With its unique set of socioeconomic indicators, Prince George’s County is a community primed for greatness. The individual who can pull this school system out of the basement will make educational history. He or she will inspire other districts with similar populations to follow suit.

All we need is an educational leader who will take us there. I was hopeful that you were that person, Dr. Hite.

Over the past decade our roster of school leaders reads more like a K Street Law firm Clark, Metts, Hornsby, Burnett, Deasy & Hite. You were all undone, in reasonably short order, by boards of education that refused to do what the public entrusted them to do: provide legislative and policy oversight in support of the professional educator charged with managing the school system.

While I can only speculate as to why you have chosen to leave, I can fathom a guess that it has quite a bit to do with the system’s climate, the culture and the conditions under which you were forced to operate.

Stability in the position of school superintendent is the most critical challenge facing any school system, especially Prince George’s County. We needed you to stay and fight for our children.

Successful school systems understand this basic reality. For example, among large districts in the region, we’re the only system, outside of the D.C. Public Schools, that continues this exasperating game of “musical” superintendent. It’s made us a laughing stock.

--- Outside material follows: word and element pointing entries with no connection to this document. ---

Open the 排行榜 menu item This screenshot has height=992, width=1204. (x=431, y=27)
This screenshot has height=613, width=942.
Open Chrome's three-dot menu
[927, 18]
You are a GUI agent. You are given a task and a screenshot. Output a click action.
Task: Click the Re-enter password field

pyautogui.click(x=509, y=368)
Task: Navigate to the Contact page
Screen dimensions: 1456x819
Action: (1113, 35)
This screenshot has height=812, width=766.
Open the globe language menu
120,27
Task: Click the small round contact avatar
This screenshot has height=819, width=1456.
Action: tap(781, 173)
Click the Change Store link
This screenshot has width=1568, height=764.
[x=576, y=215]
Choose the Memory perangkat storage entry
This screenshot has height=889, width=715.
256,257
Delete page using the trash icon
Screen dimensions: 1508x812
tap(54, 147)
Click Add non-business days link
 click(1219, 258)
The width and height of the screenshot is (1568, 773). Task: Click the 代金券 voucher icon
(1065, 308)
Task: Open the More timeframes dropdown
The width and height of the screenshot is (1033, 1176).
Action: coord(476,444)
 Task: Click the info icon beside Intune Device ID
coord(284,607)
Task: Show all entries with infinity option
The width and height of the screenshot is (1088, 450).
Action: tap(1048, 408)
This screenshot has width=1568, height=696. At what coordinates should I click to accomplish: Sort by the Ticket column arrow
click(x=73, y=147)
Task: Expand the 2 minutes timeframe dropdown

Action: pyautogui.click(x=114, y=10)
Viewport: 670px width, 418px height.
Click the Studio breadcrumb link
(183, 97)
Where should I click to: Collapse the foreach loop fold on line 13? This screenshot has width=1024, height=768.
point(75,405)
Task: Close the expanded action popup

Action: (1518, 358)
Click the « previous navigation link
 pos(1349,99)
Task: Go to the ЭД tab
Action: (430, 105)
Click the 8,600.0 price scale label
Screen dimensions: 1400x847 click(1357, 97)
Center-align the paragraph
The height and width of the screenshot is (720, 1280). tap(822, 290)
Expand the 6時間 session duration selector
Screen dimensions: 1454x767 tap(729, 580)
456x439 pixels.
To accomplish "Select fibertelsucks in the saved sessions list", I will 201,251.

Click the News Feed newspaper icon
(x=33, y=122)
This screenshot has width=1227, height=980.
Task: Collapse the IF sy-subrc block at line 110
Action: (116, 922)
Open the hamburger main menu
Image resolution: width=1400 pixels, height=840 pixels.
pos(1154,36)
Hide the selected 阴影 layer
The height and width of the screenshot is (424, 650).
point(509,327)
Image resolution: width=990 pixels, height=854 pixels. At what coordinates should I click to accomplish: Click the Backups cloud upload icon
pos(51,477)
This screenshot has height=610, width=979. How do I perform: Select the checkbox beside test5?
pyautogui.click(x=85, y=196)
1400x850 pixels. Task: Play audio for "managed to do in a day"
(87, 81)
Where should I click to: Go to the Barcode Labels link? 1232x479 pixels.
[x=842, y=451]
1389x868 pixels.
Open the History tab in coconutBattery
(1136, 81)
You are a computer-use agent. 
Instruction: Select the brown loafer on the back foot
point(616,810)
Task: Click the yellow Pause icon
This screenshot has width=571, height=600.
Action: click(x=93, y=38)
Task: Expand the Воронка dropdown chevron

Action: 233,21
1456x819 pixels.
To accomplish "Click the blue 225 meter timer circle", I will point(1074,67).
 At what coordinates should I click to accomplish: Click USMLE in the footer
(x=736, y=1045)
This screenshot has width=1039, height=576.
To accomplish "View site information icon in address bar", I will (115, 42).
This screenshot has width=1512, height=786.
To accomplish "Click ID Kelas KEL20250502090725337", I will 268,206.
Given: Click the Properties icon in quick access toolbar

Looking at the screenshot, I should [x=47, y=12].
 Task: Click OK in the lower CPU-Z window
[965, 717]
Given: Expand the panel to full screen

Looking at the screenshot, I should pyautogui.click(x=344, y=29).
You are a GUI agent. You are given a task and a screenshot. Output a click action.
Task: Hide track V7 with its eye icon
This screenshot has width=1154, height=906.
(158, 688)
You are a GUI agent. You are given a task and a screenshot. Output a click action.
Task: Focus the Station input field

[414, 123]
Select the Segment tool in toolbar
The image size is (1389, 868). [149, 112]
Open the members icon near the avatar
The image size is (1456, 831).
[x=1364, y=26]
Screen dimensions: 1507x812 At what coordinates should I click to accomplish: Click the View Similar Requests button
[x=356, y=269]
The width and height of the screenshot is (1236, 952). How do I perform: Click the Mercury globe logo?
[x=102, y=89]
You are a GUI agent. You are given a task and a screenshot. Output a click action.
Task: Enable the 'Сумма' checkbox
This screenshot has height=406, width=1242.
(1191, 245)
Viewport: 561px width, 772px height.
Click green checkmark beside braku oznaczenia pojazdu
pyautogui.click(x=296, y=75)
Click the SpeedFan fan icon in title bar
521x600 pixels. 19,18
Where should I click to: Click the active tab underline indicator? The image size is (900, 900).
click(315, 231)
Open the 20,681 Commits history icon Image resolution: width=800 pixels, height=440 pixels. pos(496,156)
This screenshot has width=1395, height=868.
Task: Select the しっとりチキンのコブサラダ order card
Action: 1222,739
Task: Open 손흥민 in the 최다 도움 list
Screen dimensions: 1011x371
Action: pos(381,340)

For example, in Montgomery County, Jerry Weast retired after 12 years at the helm. In Baltimore County, Joe Hairston also retired after 12 years. In Fairfax County, Jack Dale is entering his ninth year. Howard County’s Sydney Cousins recently retired after long distinguished service, and in Charles County, James Richmond is entering his 15th year as superintendent. Even in Baltimore City, the only jurisdiction that we have heretofore outperformed in Maryland, Andres Alonso is entering his sixth year as that troubled system’s leader. This “Race to the Bottom” must end.

What does it say, I wonder, about a school system with more than 9,000 professional educators where no one is deemed to be qualified to lead the district? Our depth and richness in talent appears obvious to every school system but our own.

These constant changes are devastating to teacher morale. For many in the classroom, there is no need to adopt the vision of the new leader because, if trends hold true, the superintendent won’t survive long enough to implement any real plans.

Further, losing our school leader has a deleterious effect upon our ability to grow and attract large scale economic development to our county. Everything is impacted by how well our schools perform. Before a family will commit to buying a home, they want to know, how are the schools? Before a company will decide to move their plant or office here, they want to know, how are the schools? Our school system serves as the anchor for our community. Our ship cannot set sail if we do not raise the anchor.

I share school board member Henry Armwood’s disappointment with your departure. However, as educators, we are altruistic by nature. We do the job because we believe in the students. Dealing with the political posturing and drama of others has no place in running an effective school system. It has become a quite unattractive aspect of what we do.

So here we are again in old familiar territory on the verge of launching another costly search for someone who can lead our schools. Undoubtedly, they will come from outside our system. The strange irony is that our personnel are highly sought after by other systems, (Los Angeles and now Philadelphia notwithstanding) but considered persona non grata right here at home.

When I decided to buy a home in Prince George’s County near the end of 1999, I remember telling my then-Montgomery-County neighbors. One of their responses gave me pause when they asked: “Are you moving there on purpose?” I was shocked and offended by that comment but after 13 years, I find myself with a somewhat different perspective.